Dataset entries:

= Beginning of Section =

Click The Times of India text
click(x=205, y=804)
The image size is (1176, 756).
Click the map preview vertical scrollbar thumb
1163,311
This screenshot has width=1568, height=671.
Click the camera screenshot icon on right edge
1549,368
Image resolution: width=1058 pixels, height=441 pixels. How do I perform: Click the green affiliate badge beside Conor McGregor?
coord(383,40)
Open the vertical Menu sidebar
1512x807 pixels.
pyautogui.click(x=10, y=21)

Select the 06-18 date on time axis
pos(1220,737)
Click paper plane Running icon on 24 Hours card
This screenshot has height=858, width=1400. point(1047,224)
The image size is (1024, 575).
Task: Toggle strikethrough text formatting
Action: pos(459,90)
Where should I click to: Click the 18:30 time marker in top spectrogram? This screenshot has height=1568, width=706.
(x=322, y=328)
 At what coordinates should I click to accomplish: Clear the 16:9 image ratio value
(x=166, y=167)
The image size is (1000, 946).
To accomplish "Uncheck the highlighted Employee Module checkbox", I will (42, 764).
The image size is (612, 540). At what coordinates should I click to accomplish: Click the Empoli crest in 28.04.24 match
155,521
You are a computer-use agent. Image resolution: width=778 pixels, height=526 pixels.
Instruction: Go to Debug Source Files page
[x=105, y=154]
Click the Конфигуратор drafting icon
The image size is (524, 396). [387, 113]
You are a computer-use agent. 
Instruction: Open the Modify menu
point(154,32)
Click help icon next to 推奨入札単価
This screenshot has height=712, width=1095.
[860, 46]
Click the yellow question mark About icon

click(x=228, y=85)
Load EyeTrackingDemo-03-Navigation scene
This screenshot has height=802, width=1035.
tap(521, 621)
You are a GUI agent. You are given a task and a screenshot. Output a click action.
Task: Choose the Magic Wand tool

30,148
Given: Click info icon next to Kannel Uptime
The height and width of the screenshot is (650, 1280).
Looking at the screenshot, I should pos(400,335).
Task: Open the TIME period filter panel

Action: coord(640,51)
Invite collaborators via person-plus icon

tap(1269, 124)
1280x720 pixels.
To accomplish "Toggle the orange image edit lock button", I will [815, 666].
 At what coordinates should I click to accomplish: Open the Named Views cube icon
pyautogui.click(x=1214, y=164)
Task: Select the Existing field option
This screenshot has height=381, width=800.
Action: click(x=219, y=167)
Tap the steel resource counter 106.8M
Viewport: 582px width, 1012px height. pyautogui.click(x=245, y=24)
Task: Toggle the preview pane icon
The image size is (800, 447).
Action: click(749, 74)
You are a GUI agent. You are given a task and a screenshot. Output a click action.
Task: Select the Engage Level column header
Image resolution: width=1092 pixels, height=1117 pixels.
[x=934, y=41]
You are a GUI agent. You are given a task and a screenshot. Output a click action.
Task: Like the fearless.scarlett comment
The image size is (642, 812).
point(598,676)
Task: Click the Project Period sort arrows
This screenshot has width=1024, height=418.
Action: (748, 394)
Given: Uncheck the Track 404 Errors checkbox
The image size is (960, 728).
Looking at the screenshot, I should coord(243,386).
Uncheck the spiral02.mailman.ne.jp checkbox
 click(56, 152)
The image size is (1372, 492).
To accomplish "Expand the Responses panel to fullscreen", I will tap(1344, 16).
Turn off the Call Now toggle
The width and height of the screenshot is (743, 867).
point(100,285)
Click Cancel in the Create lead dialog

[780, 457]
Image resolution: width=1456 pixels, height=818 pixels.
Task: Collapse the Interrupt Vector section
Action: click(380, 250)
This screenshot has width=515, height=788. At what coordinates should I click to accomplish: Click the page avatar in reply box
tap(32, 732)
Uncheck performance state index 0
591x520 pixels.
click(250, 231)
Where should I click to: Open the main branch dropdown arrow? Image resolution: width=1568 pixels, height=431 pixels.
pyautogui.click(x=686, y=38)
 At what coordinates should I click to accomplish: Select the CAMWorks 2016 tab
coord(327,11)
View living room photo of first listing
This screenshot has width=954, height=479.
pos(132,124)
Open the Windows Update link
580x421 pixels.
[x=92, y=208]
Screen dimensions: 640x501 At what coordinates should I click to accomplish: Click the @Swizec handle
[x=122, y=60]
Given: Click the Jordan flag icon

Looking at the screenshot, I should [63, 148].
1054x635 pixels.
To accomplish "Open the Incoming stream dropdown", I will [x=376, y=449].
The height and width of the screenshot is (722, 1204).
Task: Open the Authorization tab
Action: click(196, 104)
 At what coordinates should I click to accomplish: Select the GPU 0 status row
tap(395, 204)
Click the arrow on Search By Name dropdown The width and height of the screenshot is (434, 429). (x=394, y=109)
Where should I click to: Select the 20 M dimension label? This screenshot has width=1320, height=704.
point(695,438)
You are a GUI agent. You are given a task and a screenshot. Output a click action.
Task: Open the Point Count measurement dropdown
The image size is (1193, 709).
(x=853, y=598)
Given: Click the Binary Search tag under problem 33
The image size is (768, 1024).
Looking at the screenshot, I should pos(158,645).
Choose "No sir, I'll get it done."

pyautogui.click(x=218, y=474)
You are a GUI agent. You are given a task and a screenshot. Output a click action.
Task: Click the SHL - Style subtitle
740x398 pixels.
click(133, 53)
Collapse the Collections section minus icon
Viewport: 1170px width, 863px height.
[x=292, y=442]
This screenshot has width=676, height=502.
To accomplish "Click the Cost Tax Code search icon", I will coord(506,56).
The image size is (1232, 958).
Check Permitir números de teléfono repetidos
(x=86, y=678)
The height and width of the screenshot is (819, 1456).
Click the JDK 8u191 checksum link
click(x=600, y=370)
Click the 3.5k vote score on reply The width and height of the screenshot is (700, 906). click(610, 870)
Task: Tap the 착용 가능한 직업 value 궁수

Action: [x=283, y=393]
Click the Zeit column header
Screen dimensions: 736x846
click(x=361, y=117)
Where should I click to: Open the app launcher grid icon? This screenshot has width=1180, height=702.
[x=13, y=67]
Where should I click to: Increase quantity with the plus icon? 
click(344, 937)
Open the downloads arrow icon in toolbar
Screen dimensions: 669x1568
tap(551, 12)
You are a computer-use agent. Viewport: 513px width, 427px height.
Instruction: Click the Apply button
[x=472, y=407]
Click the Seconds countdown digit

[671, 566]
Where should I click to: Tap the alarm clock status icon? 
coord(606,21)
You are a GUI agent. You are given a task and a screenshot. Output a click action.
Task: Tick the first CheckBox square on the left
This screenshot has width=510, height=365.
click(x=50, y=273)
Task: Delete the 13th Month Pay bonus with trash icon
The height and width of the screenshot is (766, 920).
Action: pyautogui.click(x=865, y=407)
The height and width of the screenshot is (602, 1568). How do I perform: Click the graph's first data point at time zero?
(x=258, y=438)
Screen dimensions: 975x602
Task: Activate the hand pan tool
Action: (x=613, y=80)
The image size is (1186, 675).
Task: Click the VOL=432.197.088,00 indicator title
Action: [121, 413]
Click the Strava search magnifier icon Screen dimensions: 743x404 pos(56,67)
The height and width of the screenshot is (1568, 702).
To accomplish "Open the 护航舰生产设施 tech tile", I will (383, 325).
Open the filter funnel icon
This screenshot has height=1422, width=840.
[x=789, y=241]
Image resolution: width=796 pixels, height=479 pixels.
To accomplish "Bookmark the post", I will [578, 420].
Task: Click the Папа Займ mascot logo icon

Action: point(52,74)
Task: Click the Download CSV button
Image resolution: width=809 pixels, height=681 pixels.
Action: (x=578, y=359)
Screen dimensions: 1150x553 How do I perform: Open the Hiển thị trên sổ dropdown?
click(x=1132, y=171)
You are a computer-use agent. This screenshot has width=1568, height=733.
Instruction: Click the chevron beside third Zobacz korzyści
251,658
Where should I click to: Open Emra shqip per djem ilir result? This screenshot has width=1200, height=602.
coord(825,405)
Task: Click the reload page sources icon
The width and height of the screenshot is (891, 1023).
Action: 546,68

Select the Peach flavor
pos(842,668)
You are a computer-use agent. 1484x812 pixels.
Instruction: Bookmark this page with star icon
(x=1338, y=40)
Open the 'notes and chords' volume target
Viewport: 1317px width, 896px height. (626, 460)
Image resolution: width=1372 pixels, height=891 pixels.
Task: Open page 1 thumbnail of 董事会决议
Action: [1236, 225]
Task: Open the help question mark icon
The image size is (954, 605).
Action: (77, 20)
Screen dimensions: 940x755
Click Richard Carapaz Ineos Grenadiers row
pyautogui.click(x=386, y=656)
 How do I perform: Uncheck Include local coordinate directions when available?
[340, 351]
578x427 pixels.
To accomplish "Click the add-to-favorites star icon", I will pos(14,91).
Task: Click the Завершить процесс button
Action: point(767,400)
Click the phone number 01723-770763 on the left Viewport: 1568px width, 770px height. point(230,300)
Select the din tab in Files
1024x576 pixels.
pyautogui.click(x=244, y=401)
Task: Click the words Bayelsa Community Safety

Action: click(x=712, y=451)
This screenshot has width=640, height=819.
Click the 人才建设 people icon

= End of Section =

**Instructions for the task:**
Each line from the one with "The image size is (954, 605)." through the last line of the records must be written out word for word. Include nothing else.

**Finished task:**
The image size is (954, 605).
Action: (77, 20)
Screen dimensions: 940x755
Click Richard Carapaz Ineos Grenadiers row
pyautogui.click(x=386, y=656)
 How do I perform: Uncheck Include local coordinate directions when available?
[340, 351]
578x427 pixels.
To accomplish "Click the add-to-favorites star icon", I will pos(14,91).
Task: Click the Завершить процесс button
Action: point(767,400)
Click the phone number 01723-770763 on the left Viewport: 1568px width, 770px height. point(230,300)
Select the din tab in Files
1024x576 pixels.
pyautogui.click(x=244, y=401)
Task: Click the words Bayelsa Community Safety

Action: click(x=712, y=451)
This screenshot has width=640, height=819.
Click the 人才建设 people icon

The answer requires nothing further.